Знаете ли вы, что такое весна на юге России на берегу тёплого древнего, овеянного легендами моря? Начинается она в марте, когда тают ледяные глыбы, намёрзшие за зиму, а к концу мая распустившиеся листья деревьев радуют вас своей ярко-зелёной свежестью. Ещё нет летней жары, которая притупляет все мысли и чувства, и вы наслаждаетесь ласковым, ярким, но не палящим пока ещё солнышком, которое зовёт вас к новому пробуждению после зимнего ненастья. Особенно упоительны своей темнотой и нежностью майские вечера и ночи, когда спать совсем невозможно, но хочется бежать к тёплому неподвижному морю и до бесконечности любоваться лунной дорожкой, отражающейся от его сонной, загадочной своей таинственной глубиной поверхности.

В один из таких вечеров в середине семидесятых годов прошлого века я, студент вуза, сдав последний экзамен летней сессии, со стайкой однокашников пришёл в городской парк, чтобы отдохнуть, потанцевать и порадоваться вновь обретённой после надоевших за зиму конспектов и учебников свободе. Было приятно распрямить плечи и подумать обо всех прелестях предстоящего лета.

Войдя на танцверанду, я обратил внимание на группу девчонок, стоявших поодаль и весело щебетавших о чём-то своём. Одна из них, пухленькая голубоглазая хохотушка, чем-то привлекла моё внимание. В других обстоятельствах я, возможно, не решился бы подойти и пригласить её на танец, но весна, ощущение свободы, а также предвкушение предстоящего летнего отдыха отодвинули на второй план мою обычную робость, и через мгновение я коснулся её мягкой податливой руки.

Ощущение, которое я испытал при этом, описать почти невозможно. Наверное нечто подобное испытывает последователь Будды, когда после долгих и изнурительных тренировок вдруг проваливается в Нирвану, чувствуя просветление, неизмеримую глубину, величие разума и единство со всей необозримой Вселенной. Мягкая, нежная, атласная кожа её руки не могла сравниться ни с чем, до чего когда-либо приходилось дотрагиваться моим пальцам. А когда мы вошли в круг танцующих, когда я обнял её за талию и сквозь платье ощутил упругость неземного, сказочного и желанного тела, твёрдость скрывающихся в его глубине рёбер, запах духов, смешавшийся с неповторимым ароматом, присущим только ей и никому другому, моему блаженству не было предела. Несколько минут, проведённые рядом с этим ангелоподобным существом, надолго изменили мои представления о прекрасном, и всю жизнь мою подчинили служению этому внезапно обретённому божеству.

Провожая её домой, я узнал, что зовут мою избранницу Ирина, что она на год младше меня, что приехала из Москвы к родственникам отдохнуть и немного погреться у берегов нашего южного моря.

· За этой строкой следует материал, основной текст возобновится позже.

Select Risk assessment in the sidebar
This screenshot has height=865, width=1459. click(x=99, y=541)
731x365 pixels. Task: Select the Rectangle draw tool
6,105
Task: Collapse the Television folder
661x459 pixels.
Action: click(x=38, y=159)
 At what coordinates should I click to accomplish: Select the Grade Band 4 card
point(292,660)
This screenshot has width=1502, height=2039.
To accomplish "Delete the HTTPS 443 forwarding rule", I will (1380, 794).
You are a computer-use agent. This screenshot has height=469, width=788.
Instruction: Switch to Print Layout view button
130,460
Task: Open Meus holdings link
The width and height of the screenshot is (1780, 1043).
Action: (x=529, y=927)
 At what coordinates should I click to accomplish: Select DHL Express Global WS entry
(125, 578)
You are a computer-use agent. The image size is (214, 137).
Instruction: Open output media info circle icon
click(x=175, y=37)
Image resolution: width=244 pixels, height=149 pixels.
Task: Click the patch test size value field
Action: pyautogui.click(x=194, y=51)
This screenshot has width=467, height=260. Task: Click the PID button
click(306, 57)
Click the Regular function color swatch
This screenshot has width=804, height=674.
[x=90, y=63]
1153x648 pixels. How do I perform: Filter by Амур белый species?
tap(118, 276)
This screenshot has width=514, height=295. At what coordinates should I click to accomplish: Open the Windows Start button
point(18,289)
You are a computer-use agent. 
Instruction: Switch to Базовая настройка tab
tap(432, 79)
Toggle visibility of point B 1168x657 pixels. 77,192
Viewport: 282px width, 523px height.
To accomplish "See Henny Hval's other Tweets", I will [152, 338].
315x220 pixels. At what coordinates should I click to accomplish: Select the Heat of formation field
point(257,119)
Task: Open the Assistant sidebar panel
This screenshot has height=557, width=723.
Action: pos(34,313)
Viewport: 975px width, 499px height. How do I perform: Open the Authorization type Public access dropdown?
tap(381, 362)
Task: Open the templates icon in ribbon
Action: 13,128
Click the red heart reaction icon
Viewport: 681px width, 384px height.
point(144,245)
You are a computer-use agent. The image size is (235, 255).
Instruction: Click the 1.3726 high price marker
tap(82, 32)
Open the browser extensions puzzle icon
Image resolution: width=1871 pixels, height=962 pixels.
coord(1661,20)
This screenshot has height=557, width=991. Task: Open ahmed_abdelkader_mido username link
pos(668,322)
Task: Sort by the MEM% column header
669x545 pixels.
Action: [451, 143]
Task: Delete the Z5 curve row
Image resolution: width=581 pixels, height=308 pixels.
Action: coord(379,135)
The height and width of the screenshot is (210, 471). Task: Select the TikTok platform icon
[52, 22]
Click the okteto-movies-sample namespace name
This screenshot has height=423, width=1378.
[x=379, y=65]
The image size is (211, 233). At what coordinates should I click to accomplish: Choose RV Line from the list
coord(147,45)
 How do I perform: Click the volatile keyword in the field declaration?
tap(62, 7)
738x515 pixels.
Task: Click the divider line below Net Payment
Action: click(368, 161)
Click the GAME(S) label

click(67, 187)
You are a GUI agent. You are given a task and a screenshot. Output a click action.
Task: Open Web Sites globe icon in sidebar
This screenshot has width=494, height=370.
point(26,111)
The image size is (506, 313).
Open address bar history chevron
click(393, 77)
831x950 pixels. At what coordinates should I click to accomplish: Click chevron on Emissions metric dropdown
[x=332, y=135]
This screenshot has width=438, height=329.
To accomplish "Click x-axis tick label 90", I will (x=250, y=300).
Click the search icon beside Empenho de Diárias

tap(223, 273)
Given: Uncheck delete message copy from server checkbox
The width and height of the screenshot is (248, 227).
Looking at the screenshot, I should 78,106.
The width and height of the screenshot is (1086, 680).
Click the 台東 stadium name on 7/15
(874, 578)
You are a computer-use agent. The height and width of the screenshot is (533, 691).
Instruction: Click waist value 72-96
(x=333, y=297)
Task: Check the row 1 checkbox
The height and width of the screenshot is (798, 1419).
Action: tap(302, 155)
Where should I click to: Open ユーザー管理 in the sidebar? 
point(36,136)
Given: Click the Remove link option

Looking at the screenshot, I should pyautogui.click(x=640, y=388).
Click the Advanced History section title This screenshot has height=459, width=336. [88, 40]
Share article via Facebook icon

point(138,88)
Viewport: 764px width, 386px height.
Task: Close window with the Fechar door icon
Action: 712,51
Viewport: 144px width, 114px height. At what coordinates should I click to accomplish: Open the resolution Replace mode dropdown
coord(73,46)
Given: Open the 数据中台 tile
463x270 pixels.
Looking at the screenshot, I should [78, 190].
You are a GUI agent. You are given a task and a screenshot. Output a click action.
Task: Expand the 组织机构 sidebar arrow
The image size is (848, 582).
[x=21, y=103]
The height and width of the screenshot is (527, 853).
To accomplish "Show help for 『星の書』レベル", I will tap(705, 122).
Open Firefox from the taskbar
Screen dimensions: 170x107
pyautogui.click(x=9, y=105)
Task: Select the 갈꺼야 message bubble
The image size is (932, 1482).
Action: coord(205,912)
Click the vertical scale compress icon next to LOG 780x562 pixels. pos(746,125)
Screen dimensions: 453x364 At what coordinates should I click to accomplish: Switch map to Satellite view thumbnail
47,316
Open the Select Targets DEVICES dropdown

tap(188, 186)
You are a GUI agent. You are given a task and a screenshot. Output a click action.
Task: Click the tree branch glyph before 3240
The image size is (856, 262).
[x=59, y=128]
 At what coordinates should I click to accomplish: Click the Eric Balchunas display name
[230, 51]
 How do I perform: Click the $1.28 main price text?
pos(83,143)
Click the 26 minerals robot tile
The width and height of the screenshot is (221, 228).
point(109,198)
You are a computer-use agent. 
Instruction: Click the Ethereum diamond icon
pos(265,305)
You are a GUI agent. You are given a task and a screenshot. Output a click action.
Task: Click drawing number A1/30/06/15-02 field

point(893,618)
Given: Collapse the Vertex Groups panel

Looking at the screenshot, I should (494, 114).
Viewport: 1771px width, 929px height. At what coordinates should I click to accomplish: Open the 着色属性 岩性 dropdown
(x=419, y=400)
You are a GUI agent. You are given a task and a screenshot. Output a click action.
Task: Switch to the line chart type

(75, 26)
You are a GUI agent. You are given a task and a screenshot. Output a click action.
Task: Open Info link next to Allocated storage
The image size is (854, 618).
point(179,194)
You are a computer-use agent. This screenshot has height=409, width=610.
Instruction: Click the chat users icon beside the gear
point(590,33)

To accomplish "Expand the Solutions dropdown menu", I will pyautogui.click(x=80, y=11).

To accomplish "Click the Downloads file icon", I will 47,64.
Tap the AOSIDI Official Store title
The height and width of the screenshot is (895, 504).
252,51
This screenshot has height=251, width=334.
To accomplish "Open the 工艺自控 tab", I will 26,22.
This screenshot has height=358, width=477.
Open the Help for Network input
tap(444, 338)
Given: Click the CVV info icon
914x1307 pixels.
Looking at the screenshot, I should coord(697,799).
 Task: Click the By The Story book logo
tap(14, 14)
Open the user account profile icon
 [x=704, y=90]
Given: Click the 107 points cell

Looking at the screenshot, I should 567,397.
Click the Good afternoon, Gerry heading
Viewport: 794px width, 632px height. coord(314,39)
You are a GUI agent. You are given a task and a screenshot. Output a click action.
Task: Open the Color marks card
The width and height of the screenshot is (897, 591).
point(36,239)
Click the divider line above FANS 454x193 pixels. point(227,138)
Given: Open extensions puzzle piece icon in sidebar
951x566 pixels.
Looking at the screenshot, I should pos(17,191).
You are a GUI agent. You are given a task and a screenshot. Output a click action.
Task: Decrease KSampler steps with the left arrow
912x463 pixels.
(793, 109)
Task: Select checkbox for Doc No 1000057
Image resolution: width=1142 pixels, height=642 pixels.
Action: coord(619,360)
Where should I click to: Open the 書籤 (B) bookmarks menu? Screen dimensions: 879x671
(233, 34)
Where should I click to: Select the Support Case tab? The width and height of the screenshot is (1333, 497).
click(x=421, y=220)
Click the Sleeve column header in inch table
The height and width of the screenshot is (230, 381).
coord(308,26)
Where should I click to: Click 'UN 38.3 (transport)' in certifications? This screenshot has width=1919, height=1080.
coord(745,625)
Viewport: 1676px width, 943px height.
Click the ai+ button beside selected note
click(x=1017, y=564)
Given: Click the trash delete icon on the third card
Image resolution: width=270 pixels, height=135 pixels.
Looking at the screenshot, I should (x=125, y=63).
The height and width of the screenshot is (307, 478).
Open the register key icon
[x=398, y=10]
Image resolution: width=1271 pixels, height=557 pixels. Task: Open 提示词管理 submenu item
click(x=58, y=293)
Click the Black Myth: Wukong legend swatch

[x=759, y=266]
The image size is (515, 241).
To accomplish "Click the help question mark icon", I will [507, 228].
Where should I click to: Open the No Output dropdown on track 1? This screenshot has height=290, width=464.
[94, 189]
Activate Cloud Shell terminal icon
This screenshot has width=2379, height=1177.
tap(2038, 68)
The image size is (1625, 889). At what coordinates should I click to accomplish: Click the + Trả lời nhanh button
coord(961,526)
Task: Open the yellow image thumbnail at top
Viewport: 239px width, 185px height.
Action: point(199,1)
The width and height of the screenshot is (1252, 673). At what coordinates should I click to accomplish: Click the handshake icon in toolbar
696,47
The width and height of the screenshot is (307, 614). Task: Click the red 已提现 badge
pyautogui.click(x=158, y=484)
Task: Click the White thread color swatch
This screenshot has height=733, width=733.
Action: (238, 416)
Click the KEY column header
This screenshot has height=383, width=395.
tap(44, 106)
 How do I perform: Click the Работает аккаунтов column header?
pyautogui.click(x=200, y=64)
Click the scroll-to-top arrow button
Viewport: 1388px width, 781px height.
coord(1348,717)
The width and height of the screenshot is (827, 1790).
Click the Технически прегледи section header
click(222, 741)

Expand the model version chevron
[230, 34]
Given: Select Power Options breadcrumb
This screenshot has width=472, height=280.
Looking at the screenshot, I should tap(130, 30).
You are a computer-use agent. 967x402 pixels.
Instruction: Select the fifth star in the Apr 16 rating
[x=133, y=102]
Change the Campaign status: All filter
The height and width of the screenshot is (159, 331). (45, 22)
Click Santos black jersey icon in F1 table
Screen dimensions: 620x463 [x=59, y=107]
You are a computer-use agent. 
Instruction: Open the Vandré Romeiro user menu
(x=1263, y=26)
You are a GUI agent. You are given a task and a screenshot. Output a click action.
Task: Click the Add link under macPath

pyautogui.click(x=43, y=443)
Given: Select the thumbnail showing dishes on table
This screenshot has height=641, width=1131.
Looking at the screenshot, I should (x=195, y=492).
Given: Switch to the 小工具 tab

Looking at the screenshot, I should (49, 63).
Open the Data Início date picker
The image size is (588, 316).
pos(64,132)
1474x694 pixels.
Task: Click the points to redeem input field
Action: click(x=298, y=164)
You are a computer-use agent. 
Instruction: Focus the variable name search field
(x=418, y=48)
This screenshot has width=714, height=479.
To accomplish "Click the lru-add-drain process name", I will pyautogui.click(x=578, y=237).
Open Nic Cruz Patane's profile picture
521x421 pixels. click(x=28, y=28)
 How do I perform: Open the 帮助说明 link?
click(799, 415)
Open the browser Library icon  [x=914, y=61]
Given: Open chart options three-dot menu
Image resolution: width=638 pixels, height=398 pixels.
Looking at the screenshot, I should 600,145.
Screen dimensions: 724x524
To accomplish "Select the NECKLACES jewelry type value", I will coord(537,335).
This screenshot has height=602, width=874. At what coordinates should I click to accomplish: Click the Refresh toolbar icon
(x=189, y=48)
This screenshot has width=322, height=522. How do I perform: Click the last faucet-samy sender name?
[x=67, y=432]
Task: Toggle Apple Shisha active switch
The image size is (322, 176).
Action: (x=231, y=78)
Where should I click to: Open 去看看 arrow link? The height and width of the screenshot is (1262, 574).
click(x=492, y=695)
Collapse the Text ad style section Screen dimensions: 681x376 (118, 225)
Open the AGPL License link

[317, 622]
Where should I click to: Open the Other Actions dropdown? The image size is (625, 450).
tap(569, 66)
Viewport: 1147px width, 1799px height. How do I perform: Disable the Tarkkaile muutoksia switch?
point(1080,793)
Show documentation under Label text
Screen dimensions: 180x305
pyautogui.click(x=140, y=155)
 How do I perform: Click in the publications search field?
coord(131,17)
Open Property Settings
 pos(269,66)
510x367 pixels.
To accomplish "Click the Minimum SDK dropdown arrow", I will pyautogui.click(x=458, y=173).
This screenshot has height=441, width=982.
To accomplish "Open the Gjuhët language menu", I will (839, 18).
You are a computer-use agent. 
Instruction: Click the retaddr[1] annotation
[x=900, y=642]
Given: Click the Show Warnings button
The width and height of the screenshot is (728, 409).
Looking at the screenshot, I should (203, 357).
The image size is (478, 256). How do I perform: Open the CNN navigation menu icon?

Несколько вечеров, проведённых рядом с ней на той же танцверанде в парке, показались мне сказкой, а сорванный короткий поцелуй утвердил меня в мысли, что подруга моя - существо неземное, чудесное, эфемерное, и встреча с ней - величайшее невероятнейшее и счастливейшее из всех событий моей недолгой жизни.

Но испытываемое блаженство не могло продолжаться слишком долго. На третий или четвёртый день прекрасная фея сообщила, что билет на поезд куплен, что провожать её не стоит, так как тётка у неё строгая, и что она оставляет мне московский телефон, по которому я могу звонить ей в любое время дня и ночи. Прощальный поцелуй был долгим, и она скрылась в глубине подъезда, оборвав на самой высокой ноте чудесную мелодию, звучавшую в моём влюблённом сердце...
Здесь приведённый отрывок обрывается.